Ale to nie wszystkie wydatki na promocję. Mamy jeszcze koszt wydrukowania Wiadomości Nadarzyńskich, a to kolejne 30 tys zł oraz osoby wspomagające promocję.
Materiały promocyjne i informacyjne o gminie w telewizji samorządowej iTV Nadarzyn, opracowuje także pani Bernadetta Boruszewska. Za jej usługi urząd w 2015 roku zapłacił ponad 32 tys zł.

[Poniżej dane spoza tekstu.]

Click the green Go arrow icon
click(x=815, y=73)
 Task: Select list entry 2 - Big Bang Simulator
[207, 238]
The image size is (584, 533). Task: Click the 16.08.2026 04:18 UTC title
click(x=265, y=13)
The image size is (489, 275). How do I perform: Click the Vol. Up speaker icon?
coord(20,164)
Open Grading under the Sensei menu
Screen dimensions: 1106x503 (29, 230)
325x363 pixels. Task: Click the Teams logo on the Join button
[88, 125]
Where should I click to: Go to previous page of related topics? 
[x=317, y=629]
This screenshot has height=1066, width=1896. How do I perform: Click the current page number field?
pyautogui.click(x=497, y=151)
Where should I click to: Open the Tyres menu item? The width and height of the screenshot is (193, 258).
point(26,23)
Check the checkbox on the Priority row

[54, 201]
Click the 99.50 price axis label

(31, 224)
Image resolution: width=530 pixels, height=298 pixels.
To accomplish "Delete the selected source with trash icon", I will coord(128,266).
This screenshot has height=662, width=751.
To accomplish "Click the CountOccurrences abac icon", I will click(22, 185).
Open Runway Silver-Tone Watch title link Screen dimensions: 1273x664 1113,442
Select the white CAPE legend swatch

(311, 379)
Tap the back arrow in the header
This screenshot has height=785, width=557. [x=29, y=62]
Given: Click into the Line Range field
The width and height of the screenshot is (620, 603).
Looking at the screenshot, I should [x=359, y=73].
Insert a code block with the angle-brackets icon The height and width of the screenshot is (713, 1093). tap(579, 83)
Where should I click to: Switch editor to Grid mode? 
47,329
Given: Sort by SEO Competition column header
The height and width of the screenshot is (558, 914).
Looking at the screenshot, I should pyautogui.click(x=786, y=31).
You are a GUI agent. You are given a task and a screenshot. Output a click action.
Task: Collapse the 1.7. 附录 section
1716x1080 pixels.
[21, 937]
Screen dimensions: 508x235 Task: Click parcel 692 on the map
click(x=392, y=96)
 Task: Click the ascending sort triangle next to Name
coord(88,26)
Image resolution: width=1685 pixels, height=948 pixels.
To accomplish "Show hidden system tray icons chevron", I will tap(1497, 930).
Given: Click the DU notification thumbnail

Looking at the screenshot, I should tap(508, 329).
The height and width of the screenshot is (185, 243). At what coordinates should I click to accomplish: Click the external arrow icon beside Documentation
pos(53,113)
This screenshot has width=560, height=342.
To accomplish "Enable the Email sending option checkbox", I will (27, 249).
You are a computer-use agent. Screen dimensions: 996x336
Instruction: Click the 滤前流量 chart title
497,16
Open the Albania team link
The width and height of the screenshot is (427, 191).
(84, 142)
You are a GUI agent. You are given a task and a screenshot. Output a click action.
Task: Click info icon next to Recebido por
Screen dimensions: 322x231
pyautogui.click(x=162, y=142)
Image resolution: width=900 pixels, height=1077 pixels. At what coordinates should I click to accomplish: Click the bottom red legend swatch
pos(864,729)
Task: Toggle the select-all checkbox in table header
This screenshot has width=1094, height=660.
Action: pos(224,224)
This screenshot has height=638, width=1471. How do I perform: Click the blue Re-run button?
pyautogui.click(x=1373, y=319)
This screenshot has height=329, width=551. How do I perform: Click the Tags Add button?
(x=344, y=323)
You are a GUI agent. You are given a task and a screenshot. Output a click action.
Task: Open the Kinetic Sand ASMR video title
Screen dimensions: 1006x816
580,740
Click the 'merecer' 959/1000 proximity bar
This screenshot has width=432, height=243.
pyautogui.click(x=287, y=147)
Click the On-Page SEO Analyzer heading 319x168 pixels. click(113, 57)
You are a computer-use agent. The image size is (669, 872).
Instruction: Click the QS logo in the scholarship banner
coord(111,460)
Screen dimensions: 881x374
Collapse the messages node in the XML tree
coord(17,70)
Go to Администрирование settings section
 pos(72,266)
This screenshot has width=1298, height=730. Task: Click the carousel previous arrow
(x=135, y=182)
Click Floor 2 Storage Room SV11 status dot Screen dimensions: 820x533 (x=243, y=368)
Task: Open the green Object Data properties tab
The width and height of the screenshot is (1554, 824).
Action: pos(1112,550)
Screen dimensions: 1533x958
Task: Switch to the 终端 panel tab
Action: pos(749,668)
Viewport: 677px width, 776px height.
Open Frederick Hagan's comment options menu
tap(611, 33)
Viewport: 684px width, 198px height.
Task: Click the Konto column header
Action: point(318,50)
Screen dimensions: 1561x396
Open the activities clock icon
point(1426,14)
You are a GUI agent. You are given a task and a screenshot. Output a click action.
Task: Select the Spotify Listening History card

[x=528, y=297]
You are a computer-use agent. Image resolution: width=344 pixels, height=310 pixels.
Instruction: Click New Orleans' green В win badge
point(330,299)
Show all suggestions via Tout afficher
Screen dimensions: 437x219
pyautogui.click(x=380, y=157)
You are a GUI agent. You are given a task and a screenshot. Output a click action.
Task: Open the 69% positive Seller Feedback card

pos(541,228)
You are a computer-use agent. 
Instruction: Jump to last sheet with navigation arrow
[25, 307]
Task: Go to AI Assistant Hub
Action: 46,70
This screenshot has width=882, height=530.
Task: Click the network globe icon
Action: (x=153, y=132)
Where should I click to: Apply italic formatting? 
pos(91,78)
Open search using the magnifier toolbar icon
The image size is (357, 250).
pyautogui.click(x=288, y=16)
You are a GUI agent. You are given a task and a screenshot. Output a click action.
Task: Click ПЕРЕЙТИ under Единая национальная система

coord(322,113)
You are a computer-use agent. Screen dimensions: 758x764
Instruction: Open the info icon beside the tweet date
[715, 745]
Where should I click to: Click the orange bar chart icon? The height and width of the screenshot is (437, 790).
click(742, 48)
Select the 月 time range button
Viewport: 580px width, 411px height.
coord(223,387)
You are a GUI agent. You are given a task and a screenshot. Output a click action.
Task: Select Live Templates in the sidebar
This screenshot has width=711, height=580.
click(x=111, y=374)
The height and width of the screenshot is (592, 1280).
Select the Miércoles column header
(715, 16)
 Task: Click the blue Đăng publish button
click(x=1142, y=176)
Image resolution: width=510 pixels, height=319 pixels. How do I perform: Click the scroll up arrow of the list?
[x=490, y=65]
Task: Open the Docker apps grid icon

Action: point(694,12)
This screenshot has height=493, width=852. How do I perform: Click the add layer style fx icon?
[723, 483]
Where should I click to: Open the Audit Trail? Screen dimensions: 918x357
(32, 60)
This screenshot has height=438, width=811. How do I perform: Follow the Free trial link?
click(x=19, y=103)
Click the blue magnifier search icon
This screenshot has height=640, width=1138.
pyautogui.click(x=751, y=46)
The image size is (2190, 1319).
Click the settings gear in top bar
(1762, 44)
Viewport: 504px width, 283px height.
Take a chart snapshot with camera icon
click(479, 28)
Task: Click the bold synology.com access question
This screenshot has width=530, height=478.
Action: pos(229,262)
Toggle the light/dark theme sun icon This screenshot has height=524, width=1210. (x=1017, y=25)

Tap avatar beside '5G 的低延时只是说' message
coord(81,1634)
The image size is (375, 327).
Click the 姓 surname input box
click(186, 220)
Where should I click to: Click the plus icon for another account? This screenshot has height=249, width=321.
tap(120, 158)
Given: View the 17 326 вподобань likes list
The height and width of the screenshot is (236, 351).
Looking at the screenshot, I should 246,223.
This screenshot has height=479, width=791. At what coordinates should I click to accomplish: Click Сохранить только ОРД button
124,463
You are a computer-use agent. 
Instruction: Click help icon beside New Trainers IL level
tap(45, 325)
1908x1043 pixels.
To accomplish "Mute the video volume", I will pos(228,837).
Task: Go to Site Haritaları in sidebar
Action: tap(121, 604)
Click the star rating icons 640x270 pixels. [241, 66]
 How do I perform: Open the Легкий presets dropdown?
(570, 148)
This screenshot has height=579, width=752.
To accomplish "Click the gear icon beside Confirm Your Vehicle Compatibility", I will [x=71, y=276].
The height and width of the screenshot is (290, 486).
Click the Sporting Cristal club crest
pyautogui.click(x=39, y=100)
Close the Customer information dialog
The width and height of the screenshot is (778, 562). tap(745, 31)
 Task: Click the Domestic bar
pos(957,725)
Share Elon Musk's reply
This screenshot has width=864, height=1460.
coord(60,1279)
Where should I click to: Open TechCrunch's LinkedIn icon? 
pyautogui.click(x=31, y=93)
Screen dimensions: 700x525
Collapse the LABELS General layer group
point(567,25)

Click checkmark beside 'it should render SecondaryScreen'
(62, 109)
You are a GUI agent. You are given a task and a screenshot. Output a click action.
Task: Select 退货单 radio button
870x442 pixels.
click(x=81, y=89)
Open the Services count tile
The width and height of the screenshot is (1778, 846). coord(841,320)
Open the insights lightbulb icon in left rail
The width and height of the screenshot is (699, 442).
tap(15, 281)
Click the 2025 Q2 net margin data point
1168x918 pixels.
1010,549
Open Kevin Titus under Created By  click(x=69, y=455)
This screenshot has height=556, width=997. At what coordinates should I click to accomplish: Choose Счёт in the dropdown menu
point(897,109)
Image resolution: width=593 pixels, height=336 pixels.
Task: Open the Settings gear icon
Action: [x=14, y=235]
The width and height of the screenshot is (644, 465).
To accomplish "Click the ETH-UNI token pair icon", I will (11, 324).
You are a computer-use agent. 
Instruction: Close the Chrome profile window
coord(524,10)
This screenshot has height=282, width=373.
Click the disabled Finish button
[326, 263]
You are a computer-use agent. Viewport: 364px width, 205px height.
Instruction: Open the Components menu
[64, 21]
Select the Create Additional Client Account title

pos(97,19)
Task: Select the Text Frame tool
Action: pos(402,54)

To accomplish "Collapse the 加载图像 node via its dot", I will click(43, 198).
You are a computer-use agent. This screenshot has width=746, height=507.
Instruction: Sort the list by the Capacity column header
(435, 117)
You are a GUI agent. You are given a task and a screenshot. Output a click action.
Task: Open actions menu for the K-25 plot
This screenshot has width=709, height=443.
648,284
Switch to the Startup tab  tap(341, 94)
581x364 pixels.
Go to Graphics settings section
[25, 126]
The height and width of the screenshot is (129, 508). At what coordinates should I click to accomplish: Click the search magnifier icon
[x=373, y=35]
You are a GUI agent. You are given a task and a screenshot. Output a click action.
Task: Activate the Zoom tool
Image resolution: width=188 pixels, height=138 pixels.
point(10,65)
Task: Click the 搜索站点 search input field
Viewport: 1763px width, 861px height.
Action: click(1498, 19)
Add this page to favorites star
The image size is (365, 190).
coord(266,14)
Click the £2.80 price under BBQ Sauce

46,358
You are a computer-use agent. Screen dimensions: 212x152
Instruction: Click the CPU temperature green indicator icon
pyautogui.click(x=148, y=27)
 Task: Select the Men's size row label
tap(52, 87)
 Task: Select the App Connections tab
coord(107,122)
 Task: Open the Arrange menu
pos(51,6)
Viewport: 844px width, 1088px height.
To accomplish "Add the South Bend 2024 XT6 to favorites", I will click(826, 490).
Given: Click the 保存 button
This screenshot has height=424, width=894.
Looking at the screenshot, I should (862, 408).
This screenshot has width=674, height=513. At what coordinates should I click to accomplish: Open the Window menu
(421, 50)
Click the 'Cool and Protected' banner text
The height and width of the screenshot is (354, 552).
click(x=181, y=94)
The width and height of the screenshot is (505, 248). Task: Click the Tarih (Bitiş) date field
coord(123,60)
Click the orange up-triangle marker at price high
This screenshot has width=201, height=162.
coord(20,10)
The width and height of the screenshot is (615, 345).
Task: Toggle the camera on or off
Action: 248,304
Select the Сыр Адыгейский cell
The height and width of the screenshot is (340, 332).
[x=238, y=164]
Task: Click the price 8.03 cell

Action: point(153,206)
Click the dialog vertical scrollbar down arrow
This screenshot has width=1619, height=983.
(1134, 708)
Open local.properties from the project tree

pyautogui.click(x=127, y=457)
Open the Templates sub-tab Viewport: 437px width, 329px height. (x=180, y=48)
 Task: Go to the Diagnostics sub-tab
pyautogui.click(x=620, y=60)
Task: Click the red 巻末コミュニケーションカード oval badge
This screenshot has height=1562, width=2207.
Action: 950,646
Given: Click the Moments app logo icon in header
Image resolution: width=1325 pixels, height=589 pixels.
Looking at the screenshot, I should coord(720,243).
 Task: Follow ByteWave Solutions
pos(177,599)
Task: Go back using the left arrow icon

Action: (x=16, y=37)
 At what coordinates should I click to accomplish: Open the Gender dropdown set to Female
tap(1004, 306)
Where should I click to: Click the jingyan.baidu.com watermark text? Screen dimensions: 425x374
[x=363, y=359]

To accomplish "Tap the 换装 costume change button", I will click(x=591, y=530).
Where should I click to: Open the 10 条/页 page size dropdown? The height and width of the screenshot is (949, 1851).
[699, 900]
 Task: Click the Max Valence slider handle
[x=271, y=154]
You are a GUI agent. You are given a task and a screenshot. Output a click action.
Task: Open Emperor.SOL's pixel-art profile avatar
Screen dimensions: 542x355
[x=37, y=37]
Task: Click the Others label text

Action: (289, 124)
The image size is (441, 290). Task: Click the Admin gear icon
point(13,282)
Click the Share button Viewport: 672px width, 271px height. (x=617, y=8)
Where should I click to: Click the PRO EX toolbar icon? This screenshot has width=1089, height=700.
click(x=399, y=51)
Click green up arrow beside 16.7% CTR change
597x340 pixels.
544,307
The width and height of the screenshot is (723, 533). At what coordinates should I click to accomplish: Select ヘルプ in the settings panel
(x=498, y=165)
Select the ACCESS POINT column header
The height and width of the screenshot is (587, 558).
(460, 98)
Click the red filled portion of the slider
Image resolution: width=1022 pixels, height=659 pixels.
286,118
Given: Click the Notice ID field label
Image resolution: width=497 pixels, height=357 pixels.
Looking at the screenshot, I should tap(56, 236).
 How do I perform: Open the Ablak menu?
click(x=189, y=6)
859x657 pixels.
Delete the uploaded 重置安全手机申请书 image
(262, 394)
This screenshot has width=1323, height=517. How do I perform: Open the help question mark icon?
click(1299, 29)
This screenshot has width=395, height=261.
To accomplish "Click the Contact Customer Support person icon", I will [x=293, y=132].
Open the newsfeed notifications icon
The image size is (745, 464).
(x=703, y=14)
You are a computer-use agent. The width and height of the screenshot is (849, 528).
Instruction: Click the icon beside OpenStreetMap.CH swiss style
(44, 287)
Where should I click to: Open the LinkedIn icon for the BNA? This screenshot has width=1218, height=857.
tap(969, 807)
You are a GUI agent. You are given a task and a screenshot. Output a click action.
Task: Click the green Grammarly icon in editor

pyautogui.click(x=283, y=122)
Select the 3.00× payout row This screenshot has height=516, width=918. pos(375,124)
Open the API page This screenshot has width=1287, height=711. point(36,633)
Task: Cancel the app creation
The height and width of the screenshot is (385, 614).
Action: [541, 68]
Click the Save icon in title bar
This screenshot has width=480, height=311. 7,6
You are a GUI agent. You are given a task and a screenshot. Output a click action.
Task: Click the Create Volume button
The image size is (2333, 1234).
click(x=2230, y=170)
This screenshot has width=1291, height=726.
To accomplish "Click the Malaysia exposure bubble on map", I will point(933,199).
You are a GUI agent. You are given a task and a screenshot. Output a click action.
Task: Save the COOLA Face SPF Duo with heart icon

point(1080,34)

Autorskie materiały do iTV Nadarzyn, konspekty do spotów filmowych, dokumentację, komentarze przygotowuje też pani Katarzyna Wołkowycka. Za jej pracę zapłacono ponad 15 tys zł.
W dziennikarstwie i promocji pomaga również pani Joanna Czarnecka. Z umowy zlecenia wynika że w 2015 roku otrzymała ona ponad 13 tys zł, a obecny etatowy pracownik Mateusz Sielski prawie 8 tys zł.
Ogólnie na reklamę w mediach, aktualizowanie strony, internetowej, materiały promocyjne w 2016 roku zaplanowano ponad 150 tys zł, ale czy w tej kwocie mieszczą się sumy wynagrodzeń osób dodatkowych, to raczy wiedzieć chyba tylko pani skarbnik. Patrząc na rozrzutność (a działamy w tej branży), to raczej wątpimy.
Urząd Gminy w zeszłym roku na sam hosting wydał 7380 zł. Kupił 200 saszetek z herbem gminy za 1451,40 zł, 200 toreb płóciennych i 200 szt. kubków sublimacyjnych za 2152,50 zł, 300 pamięci USB i 100 kubków za 5308,68. 1000 długopisów metalowych z grawerem herbu gminy i opisami za 1340,70, a także mapy gminy za 12 390 zł (te same których część poprzedniej edycji znalazło się na śmietniku).
Nie wiemy czy kalendarze biurowe i trójdzielne wpisane są w rubrykę promocja, ale ich kosz 6924,90 może na to wskazywać (około 100 zł na jednego pracownika gminy?). Dodatkowo (to chyba dla VIP-ów) kupiono kalendarze książkowe w oprawie skóropodobnej za 1665,67 zł.
Mówiąc o promocji, chyba grzechem byłoby zapomnieć o naszej światowej Orkiestrze OSP, której krajowe i zagraniczne wyjazdy mają również zadanie promować Gminę Nadarzyn. A w tym wypadku budżet gminy uszczupla się o kolejne 400 tys zł.
Czy to wszystkie wydatki na promocję? Ciężko powiedzieć, ale słowo oszczędność to w naszym Urzędzie Gminy chyba dawno zostało zapomniane.
Porównując sumy na nowe inwestycje z wydatkami na promocję, mamy wrażenie, że proporcje zostały mocno zachwiane.